130 expected new cases in United States for the 2007), encompassed among highly vascularised tumors [1, 2]. Furthermore the common use of cross-sectional imaging method in clinical selleck chemicals practise has

increased the detection of incidental small RCC [3, 4]. Minimally invasive treatments as cryoablation or radioablation have been proposed as a promising alternative to partial or total nephrectomy in selected cases, especially in patients Tanespimycin price who are poor candidates for conventional surgical resection. Cryoablation of renal tumors can be performed at open, laparoscopic, retroperitoneoscopic surgery and with imaging guided (Computed Tomography, CT; Magnetic Resonance Imaging, MRI) percutaneous approaches. By the evidence of effectiveness in renal tumor constraining of these new thermal therapies, attention is focused to identify a reliable marker of early residual tumor and a feasible imaging monitoring protocol.
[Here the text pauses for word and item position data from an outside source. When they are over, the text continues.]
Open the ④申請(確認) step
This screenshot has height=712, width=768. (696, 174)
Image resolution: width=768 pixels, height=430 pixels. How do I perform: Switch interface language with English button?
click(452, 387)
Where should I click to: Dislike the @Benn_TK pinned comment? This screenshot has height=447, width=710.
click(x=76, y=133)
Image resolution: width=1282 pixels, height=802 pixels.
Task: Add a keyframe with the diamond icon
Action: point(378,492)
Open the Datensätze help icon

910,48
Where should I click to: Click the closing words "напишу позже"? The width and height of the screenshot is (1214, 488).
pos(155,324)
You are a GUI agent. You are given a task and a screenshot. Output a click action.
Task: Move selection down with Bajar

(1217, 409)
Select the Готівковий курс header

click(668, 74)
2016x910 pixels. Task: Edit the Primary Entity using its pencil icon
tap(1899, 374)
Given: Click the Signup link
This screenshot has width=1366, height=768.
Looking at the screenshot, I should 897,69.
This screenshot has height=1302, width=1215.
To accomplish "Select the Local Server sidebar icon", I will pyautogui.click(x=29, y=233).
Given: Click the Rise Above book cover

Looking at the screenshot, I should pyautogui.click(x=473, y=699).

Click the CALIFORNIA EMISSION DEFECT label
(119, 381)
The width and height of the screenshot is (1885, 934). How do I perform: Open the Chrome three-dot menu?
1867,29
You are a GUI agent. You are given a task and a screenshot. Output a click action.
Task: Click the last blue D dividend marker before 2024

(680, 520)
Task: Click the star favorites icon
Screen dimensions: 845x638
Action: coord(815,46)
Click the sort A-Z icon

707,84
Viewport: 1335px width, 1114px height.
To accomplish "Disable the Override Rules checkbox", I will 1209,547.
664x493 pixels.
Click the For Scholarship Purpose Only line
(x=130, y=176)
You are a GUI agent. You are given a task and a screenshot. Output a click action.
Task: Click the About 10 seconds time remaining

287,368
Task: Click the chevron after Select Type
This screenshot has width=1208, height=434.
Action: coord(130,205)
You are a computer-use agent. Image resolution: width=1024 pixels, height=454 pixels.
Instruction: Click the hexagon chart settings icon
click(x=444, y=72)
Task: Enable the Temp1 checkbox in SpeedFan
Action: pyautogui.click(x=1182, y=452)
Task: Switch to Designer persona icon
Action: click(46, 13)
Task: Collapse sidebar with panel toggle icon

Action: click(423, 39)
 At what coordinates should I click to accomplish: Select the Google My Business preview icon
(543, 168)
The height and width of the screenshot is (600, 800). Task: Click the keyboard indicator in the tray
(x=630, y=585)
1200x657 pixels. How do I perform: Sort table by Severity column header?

Vascularity degree of RCC is known as a prognostic factor correlated with clinical and pathologic stage, metastatic risk and histopathologic grade and it is a significant predictor of disease-specific outcome after therapy [5]. Although a standardized and thoroughly validated method to evaluate tumor vascularity is not available, some biomarkers have been currently proposed

as indexes of tumor angiogenic activity. In particular, significant increase of micro vessel density (MVD) and high expression and secretion of vascular endothelial growth factor (VEGF), have

selleck inhibitor been reported in tumor tissue [6]. However, the serial evaluation of these biomarkers as indexes of tumor activity, needs multiple biopsies and is limited because of its invasiveness especially during a long-term follow-up. An ideal test should be non-invasive, fast, easy to perform, repeatable and reproducible, and most importantly, it should provide in vivo early evidence of residual tumor after therapy and comprehensive data of the tumor structure with informations on tumor angiogenesis functional status. New imaging modalities (MRI, CT) may be used to obtain informations about microvascular circulation OSBPL9 and neoangiogenesis. CT is the imaging technique of reference in surveillance after renal tumor ablation as its ability to distinguish residual tumor (nodular enhancement within the ablated lesion) from successfully cryo-ablated lesion (hypoattenuating areas without focal contrast enhancement with progressive decrease in size). Therefore, deconvolution-based perfusion computed tomography (pCT) is a non invasive and fast new CT technology that allows measurement of tumor vascular physiology analyzing the time course of tissue enhancement using sequential CT acquisitions during bolus injection of a contrast medium. This technique generates functional maps and represents in a color scale pixel values the following perfusion parameters: blood flow (BF), blood volume (BV), mean transit time (MTT) and vascular permeability- surface area product (PS).